My parents arrived on Thursday after a long drive from Sweden, long because of the weather – they got more or less stuck on the island Fehrmarn in Germany after getting off the ferry from Denmark due to the strong winds. The bridge to mainland Germany was closed and they said that their car was shaking from the winds, even though they were standing still!
Today has been a sunny and hot day, but as usual when it is hot in Brussels, it’s humid and heavy – typical “headache” weather (for me at least). Fortunately it just started raining, for a few minutes it poured down like a monsoon (not that I have ever seen one but I have seen tropical storms in the Caribbean) and then it changed to just a little less intense raining.
O is now making his turkey tikka masala (mmm…) and roasting almonds at the same time – they are now now cooling down on the dining table, making a funny sound, almost like popping. We are listening to Elvis Presley’s greatest hits and my parents are showing me photos from their holiday on the Amalfi coast in May (I was there with my mother, my best friend Å and her mother in June 2000 for our 150 year anniversary [25+25+50+50] – a beautiful place).

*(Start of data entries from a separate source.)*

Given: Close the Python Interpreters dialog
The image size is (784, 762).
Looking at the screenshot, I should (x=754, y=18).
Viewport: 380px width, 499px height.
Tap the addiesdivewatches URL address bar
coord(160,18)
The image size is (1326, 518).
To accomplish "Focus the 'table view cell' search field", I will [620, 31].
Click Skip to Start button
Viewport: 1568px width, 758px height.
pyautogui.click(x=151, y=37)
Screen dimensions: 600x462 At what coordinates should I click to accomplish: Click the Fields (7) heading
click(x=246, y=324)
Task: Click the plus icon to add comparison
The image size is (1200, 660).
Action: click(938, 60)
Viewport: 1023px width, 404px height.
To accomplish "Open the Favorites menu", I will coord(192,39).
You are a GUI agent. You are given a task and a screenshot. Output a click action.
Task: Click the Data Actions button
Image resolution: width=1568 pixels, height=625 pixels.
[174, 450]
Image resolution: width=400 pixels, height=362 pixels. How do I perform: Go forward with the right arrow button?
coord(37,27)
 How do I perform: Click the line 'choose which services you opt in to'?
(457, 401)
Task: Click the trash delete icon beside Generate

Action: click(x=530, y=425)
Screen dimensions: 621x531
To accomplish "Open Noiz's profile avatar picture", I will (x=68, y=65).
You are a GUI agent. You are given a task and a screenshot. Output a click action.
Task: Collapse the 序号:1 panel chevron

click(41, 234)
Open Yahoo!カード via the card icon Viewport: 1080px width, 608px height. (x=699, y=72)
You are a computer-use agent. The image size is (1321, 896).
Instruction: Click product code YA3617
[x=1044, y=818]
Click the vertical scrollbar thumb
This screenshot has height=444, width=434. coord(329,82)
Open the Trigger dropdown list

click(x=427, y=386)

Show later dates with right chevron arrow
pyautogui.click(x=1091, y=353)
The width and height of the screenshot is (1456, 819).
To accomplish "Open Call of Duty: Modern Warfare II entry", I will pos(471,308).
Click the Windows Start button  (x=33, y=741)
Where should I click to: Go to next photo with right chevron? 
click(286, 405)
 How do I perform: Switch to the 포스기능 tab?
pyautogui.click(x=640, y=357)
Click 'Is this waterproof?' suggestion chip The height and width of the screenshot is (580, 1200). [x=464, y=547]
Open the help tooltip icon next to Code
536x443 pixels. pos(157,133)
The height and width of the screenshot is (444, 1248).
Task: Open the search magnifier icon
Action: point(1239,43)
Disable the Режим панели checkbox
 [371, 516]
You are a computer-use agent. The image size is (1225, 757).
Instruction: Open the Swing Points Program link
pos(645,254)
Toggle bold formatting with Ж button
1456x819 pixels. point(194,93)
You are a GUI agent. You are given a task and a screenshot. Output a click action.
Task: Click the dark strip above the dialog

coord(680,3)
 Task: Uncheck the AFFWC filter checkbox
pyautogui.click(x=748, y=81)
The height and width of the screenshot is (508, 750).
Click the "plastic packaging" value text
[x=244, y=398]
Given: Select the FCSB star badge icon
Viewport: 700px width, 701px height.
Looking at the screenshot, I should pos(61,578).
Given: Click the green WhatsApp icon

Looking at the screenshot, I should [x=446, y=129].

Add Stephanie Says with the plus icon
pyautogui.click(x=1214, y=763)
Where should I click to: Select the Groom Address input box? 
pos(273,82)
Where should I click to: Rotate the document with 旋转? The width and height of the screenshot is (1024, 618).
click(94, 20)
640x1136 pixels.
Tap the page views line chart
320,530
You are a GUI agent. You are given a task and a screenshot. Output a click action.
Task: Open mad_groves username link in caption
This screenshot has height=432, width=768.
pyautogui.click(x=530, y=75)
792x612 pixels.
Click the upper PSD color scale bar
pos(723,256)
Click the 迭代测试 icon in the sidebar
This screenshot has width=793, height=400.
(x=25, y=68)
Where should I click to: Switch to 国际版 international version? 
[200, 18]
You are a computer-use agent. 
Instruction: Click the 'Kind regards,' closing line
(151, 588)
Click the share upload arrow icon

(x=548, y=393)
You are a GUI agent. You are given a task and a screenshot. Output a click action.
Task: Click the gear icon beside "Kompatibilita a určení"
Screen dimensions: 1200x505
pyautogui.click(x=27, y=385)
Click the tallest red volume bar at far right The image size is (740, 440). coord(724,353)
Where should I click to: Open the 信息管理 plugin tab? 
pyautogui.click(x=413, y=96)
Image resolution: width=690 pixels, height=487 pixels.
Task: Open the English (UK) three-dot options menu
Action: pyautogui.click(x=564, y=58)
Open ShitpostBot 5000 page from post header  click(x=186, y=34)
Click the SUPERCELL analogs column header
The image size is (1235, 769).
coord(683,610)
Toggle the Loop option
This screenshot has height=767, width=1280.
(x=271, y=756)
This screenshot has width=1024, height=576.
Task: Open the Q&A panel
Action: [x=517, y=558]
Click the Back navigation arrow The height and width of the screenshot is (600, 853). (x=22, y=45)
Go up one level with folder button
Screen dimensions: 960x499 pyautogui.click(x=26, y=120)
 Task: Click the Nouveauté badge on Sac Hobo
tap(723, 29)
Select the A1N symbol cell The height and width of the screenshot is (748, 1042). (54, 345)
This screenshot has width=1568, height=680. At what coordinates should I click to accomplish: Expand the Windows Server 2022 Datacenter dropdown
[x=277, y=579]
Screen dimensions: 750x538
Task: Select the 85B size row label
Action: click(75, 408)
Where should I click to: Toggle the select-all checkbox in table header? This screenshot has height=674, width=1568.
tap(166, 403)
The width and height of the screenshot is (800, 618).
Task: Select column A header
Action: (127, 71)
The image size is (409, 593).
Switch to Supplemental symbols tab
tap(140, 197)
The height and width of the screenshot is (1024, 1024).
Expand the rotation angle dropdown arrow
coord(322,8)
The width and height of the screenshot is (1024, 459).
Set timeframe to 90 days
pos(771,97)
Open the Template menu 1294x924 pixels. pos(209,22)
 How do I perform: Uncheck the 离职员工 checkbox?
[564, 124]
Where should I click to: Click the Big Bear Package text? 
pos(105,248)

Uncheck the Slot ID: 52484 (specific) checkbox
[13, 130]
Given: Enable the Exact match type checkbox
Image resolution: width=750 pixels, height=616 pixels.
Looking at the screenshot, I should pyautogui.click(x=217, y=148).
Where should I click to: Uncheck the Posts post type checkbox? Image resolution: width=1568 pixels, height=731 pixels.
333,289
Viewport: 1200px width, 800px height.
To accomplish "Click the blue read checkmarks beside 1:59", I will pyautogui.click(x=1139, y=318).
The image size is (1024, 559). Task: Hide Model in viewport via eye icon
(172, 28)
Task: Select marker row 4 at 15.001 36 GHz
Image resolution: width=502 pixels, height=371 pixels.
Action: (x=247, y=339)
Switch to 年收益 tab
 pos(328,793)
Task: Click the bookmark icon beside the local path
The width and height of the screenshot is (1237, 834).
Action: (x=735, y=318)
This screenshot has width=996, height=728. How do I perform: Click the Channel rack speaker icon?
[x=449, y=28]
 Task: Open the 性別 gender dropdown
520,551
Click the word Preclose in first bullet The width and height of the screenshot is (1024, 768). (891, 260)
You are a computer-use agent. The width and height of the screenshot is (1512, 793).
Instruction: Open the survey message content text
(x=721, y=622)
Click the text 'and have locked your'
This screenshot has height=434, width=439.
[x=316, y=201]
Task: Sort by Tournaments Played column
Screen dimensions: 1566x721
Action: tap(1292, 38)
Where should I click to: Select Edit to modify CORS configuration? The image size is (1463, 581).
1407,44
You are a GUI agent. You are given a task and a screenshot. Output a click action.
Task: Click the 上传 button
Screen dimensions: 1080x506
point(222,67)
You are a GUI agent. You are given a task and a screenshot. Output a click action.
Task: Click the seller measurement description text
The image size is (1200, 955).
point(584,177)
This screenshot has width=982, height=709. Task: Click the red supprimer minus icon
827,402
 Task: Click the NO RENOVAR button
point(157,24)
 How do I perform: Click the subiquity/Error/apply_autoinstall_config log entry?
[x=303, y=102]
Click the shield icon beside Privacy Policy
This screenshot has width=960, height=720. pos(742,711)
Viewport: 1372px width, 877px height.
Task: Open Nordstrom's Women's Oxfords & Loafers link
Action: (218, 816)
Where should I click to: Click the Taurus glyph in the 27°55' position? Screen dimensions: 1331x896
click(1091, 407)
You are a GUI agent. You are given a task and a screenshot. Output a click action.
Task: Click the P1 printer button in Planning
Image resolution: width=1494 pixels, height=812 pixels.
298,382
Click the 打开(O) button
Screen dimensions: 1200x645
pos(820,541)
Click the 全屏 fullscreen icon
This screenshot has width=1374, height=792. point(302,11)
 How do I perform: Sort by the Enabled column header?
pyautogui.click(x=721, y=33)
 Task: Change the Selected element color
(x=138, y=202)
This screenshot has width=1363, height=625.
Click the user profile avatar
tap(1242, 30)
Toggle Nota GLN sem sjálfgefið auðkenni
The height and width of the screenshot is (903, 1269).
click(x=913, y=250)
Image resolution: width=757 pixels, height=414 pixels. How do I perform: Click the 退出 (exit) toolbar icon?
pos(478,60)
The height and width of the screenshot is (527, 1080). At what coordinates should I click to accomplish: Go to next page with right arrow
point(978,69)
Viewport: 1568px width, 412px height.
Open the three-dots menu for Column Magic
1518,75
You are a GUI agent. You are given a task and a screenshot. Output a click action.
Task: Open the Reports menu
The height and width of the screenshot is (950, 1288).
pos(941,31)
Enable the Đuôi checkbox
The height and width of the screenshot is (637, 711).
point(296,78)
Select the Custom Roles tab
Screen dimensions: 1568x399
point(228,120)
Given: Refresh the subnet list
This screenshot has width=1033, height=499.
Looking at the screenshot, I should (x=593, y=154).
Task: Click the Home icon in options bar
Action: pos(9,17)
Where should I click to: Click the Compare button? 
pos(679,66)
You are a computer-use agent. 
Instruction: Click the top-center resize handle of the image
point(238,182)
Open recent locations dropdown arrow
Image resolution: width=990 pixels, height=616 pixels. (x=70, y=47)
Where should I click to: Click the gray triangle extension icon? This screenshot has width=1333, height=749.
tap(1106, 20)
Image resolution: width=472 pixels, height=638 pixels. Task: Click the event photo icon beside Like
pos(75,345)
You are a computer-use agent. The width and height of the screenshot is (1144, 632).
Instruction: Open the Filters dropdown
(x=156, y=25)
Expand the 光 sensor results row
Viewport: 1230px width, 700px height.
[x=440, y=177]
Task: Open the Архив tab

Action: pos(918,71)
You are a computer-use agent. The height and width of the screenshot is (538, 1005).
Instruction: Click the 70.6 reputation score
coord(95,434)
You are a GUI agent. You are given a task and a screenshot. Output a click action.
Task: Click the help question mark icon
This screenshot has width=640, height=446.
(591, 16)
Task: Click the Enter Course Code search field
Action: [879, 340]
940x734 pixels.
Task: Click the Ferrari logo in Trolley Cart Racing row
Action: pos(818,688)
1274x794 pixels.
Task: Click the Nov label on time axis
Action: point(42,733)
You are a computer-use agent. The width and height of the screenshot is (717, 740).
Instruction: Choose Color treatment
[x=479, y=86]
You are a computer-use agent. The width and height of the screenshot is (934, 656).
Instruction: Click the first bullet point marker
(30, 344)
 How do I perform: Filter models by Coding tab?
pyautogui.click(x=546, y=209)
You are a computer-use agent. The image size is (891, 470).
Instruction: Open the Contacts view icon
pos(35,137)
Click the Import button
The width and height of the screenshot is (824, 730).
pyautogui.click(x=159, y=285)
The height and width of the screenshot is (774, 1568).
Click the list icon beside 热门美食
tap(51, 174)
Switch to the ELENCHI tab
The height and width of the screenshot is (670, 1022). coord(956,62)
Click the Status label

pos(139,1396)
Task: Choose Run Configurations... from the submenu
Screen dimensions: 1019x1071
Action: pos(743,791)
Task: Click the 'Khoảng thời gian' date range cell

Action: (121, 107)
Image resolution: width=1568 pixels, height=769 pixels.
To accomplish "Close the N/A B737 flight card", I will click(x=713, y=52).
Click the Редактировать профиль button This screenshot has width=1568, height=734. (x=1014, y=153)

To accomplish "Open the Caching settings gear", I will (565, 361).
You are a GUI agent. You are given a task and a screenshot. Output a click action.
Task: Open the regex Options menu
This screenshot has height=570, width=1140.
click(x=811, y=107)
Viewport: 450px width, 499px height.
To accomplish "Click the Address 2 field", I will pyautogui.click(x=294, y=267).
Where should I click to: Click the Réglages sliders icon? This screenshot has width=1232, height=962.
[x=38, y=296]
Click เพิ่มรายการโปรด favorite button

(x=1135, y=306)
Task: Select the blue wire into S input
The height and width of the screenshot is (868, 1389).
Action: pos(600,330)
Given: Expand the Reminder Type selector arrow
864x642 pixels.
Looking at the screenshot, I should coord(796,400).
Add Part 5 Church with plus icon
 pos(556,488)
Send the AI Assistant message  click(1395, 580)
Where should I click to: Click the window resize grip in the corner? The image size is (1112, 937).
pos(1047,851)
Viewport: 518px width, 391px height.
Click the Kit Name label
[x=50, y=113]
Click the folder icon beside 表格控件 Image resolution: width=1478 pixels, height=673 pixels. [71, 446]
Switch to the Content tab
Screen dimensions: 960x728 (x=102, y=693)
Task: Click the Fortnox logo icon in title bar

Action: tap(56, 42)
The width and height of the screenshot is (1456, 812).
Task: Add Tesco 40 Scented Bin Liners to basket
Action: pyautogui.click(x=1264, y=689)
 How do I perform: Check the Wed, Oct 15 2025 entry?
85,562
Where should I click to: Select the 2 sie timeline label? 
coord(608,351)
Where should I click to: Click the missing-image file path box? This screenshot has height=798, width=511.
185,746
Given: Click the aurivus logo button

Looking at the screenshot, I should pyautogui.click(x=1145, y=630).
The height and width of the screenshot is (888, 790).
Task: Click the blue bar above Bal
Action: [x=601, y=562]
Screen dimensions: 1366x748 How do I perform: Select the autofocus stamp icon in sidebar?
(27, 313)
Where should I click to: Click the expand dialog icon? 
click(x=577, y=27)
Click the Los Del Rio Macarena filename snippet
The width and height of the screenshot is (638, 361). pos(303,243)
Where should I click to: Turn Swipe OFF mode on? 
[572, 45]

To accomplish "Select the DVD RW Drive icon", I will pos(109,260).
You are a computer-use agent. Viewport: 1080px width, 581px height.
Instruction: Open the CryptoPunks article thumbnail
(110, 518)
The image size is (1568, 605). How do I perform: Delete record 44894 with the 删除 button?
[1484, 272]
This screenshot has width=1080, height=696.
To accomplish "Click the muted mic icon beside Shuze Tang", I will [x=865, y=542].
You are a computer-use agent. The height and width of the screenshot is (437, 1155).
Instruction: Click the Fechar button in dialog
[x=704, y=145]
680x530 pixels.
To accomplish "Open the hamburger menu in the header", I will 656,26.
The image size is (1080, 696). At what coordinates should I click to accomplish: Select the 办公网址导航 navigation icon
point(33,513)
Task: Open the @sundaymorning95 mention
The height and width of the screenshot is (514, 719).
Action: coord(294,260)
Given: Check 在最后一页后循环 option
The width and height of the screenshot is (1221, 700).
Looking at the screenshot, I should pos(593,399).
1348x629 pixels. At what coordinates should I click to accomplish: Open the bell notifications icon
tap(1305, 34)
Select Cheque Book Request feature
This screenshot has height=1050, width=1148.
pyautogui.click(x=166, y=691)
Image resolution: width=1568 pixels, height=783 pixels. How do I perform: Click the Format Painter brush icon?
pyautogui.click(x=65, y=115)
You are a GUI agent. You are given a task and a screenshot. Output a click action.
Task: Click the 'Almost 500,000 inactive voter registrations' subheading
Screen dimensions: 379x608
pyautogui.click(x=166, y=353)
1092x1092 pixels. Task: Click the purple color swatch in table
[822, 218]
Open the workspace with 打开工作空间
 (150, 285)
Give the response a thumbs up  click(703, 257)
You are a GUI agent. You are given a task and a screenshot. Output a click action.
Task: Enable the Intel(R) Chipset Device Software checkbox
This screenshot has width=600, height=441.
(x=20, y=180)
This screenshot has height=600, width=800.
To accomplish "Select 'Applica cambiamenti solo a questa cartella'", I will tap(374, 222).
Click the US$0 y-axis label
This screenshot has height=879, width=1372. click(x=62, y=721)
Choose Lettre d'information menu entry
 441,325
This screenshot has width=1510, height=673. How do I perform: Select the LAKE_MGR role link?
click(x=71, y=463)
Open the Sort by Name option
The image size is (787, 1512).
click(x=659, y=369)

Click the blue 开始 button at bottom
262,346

I can finally tick off one thing on my list of things to do before leaving Brussels: The Royal Museum of Central Africa in Tervuren, a park and village outside of the capital. Most of the museum consists of stuffed animals and birds (among them an elephant and a giraffe) and all kinds of artefacts from Africa. Quite a stuffy atmosphere, and when you consider that most of the objects were collected by the King Leopold II himself… Leopold was not a very nice guy at all, he took personal control of the Congo in the 1870’s to exploit the area for rubber and ivory. According to the Wikipedia link, between 5 – 22 million Congolese died, and in the end the Belgian government had to take over the colony after a huge international scandal of the exploitation, slavery and atrocities committed under his rule. It’s quite surprising that not more of the museum is dedicated to this era of Belgium’s history in Africa, nevertheless the section treating the 1870’s to 1960 when Congo became an independent state is interesting and well worth visiting (and all the displays are written in English as well as French / Dutch).
Leopold used some of the riches collected in Africa to build what we in Sweden call skrytbyggen (boasting or ostentatious buildings) such as the arch in Parc Cinquantenaire (built to celebrate the 50th anniversary of Belgium’s independence in 1880) and the Palais de Justice, which is supposed to be larger than St Peter’s in Rome.
The museum was actually built by Leopold and opened in 1910, it has a beautiful park surrounding it (O thinks it reminds him of Versailles). The park is a bit like a Russian doll, because it is part of the Park of Tervuren, which is also a part of la Forêt de Soignes, a forest covering 43 km2 to the south-east of Brussels.
Now it is almost time for the tikka masala, so better go and help O to prepare the dinner.